A stink drew us to a lump of green turf, actually a bloated fippokat corpse.
Ripe fruit hung on the vines on one side of the meadow. “I bet those are poisonous,” I said.
“Why kill a little kat? You said they fertilize the ground in the thickets.”
“Dead bodies might yield more fertilizer. Or you could cut off your opponent’s manure supply.”
“Plants are not that smart.”
“They adapt,” I said. “They evolve.” At the university, we had joked about the ways plants abused insects to make them carry pollen or seeds, but insects were small. On Pax, the snow vines were enormous. Next to them, humans and fippokats were insects, objects to abuse. I pushed at the dead fippokat with the toe of my boot. It was anchored to the ground somehow. I prodded the corpse with my machete, holding my breath against the smell. A thick root emerged from its belly and buried itself in the soil beneath it. Something poked up under the fur.
I sliced the poor thing open. Inside, a snow vine seed had germinated. I thought of the three women’s graves. The west vine had employed them just like this fippokat to carry away its seeds and used the dead bodies as fertilizer. I hacked off the shoot springing out of the fippokat. I had learned everything I needed to know. I knew what we were.

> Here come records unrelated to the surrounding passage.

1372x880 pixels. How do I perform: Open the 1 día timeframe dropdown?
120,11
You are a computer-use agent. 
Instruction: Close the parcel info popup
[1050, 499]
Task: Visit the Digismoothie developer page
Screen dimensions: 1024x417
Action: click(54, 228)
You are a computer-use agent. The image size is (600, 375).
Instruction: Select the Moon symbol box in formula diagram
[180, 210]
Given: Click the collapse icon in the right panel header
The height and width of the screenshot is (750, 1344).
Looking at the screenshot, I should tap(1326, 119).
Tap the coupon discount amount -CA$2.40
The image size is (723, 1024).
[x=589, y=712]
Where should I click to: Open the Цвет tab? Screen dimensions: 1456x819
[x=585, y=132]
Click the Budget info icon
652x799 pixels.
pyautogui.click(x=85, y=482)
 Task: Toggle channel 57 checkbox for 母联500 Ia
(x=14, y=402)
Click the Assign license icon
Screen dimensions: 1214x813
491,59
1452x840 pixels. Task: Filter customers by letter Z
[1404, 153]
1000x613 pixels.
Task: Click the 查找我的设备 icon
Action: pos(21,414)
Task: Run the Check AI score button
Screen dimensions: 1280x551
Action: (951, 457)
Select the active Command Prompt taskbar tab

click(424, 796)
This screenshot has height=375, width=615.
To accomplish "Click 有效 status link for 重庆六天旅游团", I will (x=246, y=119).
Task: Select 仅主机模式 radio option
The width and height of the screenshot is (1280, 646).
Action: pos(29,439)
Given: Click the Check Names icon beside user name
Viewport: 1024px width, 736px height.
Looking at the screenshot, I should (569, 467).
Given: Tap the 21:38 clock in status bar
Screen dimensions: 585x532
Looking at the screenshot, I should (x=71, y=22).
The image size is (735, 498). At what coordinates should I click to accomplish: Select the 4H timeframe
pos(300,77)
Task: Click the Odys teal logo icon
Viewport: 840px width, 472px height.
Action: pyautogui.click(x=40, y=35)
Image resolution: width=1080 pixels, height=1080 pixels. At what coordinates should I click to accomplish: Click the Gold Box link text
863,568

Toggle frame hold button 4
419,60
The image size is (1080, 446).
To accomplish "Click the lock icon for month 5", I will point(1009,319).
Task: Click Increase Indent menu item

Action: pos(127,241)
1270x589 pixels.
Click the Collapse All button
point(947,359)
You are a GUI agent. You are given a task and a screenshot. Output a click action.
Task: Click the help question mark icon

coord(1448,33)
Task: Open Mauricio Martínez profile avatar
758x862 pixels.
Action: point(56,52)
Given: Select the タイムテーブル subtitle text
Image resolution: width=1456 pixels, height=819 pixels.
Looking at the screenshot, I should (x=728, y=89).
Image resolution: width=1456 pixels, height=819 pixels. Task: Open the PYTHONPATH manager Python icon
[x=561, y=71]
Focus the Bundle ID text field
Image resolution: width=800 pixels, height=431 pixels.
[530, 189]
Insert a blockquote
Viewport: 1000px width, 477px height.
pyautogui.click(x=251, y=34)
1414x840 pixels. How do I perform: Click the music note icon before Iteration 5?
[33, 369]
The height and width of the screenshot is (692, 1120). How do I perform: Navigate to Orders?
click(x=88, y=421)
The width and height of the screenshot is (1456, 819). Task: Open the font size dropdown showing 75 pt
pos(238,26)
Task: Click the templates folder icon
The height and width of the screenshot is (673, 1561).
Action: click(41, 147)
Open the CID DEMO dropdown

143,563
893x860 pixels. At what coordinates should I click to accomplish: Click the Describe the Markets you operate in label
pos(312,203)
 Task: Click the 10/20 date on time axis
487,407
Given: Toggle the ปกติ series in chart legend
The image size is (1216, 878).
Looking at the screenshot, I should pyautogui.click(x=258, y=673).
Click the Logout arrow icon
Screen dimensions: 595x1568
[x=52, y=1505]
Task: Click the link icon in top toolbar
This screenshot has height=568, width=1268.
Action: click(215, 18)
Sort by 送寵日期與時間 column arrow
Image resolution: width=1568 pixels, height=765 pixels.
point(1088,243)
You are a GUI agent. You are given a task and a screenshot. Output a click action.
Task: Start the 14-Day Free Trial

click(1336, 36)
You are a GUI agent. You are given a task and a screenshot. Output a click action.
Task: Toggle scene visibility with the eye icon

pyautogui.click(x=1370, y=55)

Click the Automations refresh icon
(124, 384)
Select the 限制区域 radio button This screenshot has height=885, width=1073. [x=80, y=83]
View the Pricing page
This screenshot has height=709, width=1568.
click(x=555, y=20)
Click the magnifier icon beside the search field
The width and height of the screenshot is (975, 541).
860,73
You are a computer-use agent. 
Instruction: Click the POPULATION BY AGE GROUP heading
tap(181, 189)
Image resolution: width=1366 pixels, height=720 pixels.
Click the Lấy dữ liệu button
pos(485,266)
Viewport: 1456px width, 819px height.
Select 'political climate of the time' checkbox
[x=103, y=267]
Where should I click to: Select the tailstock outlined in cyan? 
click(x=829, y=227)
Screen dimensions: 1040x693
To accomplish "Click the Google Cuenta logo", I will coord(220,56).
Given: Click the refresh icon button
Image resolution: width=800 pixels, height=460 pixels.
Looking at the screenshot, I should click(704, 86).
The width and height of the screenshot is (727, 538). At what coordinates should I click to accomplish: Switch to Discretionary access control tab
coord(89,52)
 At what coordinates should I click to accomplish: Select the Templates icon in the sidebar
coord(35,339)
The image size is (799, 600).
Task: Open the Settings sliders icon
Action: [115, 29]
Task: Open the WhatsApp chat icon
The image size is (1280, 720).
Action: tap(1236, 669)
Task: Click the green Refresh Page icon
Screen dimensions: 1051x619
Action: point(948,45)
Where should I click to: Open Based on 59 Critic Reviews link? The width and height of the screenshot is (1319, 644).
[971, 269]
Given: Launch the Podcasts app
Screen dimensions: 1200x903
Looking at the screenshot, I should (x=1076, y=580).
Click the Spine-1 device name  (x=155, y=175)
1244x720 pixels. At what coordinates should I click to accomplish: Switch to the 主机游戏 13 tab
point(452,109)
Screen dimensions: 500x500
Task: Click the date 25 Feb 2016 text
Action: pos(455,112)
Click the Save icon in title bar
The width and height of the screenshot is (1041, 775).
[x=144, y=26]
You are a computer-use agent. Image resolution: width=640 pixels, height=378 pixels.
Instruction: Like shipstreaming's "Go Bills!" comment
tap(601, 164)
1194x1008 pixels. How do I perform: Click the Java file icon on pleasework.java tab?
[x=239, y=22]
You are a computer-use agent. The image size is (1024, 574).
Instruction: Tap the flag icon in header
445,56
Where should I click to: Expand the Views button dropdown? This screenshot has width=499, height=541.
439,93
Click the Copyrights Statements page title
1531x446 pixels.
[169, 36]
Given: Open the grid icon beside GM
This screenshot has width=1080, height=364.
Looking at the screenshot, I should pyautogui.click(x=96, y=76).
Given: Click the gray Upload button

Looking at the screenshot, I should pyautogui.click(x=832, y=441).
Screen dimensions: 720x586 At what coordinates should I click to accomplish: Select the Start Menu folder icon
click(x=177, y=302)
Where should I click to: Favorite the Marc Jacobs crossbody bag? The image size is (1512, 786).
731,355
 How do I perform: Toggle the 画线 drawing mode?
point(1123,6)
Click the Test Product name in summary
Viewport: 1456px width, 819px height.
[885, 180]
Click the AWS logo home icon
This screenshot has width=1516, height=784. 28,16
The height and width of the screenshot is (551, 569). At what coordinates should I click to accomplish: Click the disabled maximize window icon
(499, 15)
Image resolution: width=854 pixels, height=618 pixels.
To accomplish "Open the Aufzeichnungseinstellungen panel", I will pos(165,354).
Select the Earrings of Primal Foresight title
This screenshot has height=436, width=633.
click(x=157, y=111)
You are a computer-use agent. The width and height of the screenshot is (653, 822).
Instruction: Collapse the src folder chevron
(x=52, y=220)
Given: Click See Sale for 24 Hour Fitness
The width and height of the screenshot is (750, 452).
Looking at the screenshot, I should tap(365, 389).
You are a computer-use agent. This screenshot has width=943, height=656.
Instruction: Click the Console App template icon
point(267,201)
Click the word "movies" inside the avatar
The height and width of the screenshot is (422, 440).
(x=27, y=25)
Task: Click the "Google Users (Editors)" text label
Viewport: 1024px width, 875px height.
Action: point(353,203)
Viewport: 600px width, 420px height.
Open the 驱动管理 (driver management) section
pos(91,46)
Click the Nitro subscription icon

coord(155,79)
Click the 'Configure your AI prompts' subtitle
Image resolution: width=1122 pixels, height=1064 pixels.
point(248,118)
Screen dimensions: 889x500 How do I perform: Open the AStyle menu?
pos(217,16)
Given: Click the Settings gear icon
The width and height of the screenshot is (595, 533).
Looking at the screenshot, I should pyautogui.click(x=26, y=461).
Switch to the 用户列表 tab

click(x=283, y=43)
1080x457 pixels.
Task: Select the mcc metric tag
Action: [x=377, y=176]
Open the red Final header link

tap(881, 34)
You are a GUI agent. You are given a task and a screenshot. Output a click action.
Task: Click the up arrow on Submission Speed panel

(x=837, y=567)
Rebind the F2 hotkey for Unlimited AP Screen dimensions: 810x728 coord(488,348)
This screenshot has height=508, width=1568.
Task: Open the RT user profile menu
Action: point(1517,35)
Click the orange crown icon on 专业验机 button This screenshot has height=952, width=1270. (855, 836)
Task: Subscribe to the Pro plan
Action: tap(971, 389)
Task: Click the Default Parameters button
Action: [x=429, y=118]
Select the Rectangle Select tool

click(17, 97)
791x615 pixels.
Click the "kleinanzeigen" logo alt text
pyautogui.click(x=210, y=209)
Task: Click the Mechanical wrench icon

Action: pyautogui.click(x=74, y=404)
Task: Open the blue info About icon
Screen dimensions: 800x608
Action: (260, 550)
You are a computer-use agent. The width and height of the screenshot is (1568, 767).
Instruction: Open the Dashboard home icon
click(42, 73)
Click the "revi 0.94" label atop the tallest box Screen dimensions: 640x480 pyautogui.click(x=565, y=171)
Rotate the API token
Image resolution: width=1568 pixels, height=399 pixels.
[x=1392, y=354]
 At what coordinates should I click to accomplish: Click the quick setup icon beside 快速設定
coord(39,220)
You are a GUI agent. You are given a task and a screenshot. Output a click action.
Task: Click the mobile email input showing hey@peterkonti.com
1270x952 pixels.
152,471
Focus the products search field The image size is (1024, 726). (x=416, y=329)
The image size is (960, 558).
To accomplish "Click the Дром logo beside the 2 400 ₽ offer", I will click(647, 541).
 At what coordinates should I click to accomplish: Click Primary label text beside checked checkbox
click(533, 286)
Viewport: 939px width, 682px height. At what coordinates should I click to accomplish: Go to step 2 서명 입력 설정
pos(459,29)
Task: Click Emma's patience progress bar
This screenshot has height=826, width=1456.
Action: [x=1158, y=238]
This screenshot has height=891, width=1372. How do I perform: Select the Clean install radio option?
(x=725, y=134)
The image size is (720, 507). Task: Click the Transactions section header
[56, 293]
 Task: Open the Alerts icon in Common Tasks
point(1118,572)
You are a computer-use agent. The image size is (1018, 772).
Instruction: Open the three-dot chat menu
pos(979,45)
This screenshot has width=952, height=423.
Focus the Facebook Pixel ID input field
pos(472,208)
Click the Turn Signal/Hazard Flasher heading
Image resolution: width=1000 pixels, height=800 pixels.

I looked for Uri. Holding his machete like a sword, he had approached one of the thickets walls and was walking slowly down its length. He kicked at the leaf litter and rotting grass on the ground. Leaves and twigs flew, and maybe bones. Beneath the litter, vine roots lay like slithering snakes, reaching out and winding around each other. “Madness,” he shouted. “Madness. We are being killed by fighting houseplants.”
In the flying leaves I saw our house in Veracruz explode in the Corn War, thatch blasting through the air. My family fled through dying fields to the swampy forest, spy planes buzzing all around us. My mother tried to shield my eyes and told me to be brave, but I saw human bones in the woods, their stinking flesh falling away, and I screamed. Then my mother fell, blood bubbling from her chest and mouth. We had to leave her with the rest of the dead, and I had to be brave.
Uri had been in an army, but I had been in a war. Soldiers win victories, but civilians merely survive, if they are lucky and clever. That can be enough, but the civilians may hate both sides, and I did. I had left Earth to escape them all, every side in every war.